Task goal →
Rewrite the listing between the line containing "Where should I click to: Click the COMPANY" and the line containing "Action: [1721, 19]", both included, as a numbered list, leaving out any blank lines.

Records from a pointing dataset →
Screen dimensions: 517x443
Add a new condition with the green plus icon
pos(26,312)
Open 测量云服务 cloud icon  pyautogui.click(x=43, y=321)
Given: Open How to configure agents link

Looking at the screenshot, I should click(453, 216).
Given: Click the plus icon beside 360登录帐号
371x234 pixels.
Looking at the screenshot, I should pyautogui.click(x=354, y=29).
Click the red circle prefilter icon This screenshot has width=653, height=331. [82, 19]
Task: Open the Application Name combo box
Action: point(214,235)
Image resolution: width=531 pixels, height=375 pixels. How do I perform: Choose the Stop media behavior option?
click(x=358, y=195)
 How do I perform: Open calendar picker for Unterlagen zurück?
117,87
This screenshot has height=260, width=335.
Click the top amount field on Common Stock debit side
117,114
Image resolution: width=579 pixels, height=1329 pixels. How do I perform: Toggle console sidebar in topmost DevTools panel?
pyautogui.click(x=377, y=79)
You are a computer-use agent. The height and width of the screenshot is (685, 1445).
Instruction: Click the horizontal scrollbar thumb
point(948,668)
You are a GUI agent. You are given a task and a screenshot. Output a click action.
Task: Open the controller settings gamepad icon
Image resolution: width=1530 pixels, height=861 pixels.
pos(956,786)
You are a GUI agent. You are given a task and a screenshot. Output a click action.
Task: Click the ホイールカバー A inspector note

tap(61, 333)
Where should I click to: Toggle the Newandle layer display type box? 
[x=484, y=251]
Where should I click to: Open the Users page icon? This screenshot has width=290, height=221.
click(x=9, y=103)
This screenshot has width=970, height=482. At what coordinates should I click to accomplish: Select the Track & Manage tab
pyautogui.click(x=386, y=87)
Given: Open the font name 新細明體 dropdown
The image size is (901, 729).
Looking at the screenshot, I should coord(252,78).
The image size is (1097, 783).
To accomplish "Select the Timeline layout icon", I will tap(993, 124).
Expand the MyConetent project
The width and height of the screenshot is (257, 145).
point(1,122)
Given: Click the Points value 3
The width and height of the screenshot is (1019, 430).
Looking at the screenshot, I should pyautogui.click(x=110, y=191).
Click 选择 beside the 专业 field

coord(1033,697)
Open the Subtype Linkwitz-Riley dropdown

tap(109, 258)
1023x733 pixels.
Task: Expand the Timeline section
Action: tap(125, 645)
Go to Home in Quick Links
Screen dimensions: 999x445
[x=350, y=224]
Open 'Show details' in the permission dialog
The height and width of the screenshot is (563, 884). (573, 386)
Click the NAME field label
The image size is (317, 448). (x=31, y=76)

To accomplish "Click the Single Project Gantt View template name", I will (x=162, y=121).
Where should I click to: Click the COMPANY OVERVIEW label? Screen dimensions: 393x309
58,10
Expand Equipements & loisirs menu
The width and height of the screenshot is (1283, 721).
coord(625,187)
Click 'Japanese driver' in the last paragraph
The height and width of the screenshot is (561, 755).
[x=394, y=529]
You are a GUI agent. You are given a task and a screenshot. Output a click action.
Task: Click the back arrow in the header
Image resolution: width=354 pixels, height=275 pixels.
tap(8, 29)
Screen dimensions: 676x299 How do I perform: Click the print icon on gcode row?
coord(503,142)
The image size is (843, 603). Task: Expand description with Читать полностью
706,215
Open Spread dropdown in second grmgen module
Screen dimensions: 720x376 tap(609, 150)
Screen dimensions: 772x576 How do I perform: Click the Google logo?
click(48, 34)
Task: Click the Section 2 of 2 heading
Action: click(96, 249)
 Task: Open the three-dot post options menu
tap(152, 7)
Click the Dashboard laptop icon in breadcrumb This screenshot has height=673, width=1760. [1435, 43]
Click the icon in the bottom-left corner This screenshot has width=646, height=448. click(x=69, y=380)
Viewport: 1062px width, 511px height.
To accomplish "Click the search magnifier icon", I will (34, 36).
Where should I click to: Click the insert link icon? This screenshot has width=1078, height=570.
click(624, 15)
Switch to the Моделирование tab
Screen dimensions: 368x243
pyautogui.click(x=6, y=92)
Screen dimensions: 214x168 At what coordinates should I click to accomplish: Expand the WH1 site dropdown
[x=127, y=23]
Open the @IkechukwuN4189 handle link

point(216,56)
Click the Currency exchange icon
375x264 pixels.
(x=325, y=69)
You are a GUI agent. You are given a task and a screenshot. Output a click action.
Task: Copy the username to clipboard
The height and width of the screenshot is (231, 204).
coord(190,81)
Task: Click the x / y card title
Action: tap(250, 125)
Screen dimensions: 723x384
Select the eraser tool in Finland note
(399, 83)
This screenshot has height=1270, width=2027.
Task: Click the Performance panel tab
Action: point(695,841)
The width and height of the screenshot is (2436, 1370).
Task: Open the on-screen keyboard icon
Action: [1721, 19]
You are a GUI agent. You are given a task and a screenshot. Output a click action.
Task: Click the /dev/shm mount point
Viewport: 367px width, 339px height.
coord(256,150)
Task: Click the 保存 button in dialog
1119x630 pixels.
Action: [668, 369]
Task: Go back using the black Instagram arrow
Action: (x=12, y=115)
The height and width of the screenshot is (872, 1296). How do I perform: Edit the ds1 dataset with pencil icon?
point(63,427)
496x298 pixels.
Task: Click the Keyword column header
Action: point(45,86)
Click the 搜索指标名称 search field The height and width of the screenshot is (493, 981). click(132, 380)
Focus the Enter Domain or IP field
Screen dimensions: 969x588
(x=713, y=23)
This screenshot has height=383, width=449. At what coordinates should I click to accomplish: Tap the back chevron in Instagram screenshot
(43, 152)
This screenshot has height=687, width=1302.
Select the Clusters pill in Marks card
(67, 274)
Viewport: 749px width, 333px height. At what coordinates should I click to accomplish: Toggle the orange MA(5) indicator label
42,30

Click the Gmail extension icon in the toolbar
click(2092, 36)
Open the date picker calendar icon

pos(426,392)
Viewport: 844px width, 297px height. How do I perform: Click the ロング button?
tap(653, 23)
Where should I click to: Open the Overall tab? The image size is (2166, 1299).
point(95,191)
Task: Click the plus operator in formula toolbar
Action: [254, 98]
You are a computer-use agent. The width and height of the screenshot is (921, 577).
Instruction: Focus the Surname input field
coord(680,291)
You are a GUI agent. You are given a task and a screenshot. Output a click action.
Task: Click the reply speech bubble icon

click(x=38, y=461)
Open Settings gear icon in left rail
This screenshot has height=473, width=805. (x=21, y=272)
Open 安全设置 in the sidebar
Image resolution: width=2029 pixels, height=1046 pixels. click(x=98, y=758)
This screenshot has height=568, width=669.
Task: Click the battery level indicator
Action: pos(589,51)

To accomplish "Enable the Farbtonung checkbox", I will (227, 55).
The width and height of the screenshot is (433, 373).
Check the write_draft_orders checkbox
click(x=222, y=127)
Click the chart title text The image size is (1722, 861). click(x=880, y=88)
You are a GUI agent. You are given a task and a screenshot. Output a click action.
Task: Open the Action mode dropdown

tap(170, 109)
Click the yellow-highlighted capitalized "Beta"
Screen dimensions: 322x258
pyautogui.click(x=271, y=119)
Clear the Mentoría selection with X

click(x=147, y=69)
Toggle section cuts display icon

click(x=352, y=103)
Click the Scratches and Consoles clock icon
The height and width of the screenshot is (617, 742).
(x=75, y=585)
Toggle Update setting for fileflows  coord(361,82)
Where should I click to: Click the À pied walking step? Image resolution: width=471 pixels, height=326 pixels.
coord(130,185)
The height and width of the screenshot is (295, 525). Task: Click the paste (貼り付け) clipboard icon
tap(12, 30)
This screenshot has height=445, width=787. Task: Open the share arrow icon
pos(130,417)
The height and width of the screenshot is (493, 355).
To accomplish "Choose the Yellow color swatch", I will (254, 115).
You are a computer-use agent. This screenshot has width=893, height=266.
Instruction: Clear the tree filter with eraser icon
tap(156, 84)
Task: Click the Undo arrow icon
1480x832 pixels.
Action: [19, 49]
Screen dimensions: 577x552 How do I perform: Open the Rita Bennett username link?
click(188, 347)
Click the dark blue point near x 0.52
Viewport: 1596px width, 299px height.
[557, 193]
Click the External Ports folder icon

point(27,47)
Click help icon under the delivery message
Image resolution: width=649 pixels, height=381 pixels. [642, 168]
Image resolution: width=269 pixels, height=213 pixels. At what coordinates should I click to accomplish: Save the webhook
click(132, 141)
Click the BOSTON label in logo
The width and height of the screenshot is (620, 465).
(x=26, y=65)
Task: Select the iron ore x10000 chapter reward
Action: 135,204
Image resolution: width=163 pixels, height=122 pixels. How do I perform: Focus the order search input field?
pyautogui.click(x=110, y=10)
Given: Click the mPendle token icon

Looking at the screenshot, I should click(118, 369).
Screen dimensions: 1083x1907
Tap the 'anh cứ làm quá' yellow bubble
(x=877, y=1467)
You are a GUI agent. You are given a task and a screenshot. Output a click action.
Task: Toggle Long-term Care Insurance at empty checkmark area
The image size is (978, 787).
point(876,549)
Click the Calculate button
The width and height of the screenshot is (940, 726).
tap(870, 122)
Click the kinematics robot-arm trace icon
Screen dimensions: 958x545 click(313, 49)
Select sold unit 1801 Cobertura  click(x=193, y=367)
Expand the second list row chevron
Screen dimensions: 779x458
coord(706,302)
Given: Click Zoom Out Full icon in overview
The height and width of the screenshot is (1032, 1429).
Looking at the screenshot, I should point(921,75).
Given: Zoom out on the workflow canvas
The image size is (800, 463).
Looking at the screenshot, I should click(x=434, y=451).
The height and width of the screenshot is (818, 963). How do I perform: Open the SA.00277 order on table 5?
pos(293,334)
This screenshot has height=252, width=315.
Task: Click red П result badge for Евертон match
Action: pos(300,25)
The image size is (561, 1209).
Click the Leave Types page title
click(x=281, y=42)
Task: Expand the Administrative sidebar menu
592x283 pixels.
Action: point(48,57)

In response →
1. Where should I click to: Click the COMPANY OVERVIEW label? Screen dimensions: 393x309
2. 58,10
3. Expand Equipements & loisirs menu
4. The width and height of the screenshot is (1283, 721).
5. coord(625,187)
6. Click 'Japanese driver' in the last paragraph
7. The height and width of the screenshot is (561, 755).
8. [x=394, y=529]
9. You are a GUI agent. You are given a task and a screenshot. Output a click action.
10. Task: Click the back arrow in the header
11. Image resolution: width=354 pixels, height=275 pixels.
12. tap(8, 29)
13. Screen dimensions: 676x299 How do I perform: Click the print icon on gcode row?
14. coord(503,142)
15. The image size is (843, 603). Task: Expand description with Читать полностью
16. 706,215
17. Open Spread dropdown in second grmgen module
18. Screen dimensions: 720x376 tap(609, 150)
19. Screen dimensions: 772x576 How do I perform: Click the Google logo?
20. click(48, 34)
21. Task: Click the Section 2 of 2 heading
22. Action: click(96, 249)
23.  Task: Open the three-dot post options menu
24. tap(152, 7)
25. Click the Dashboard laptop icon in breadcrumb This screenshot has height=673, width=1760. [1435, 43]
26. Click the icon in the bottom-left corner This screenshot has width=646, height=448. click(x=69, y=380)
27. Viewport: 1062px width, 511px height.
28. To accomplish "Click the search magnifier icon", I will (34, 36).
29. Where should I click to: Click the insert link icon? This screenshot has width=1078, height=570.
30. click(624, 15)
31. Switch to the Моделирование tab
32. Screen dimensions: 368x243
33. pyautogui.click(x=6, y=92)
34. Screen dimensions: 214x168 At what coordinates should I click to accomplish: Expand the WH1 site dropdown
35. [x=127, y=23]
36. Open the @IkechukwuN4189 handle link
37. point(216,56)
38. Click the Currency exchange icon
39. 375x264 pixels.
40. (x=325, y=69)
41. You are a GUI agent. You are given a task and a screenshot. Output a click action.
42. Task: Copy the username to clipboard
43. The height and width of the screenshot is (231, 204).
44. coord(190,81)
45. Task: Click the x / y card title
46. Action: tap(250, 125)
47. Screen dimensions: 723x384
48. Select the eraser tool in Finland note
49. (399, 83)
50. This screenshot has height=1270, width=2027.
51. Task: Click the Performance panel tab
52. Action: point(695,841)
53. The width and height of the screenshot is (2436, 1370).
54. Task: Open the on-screen keyboard icon
55. Action: [1721, 19]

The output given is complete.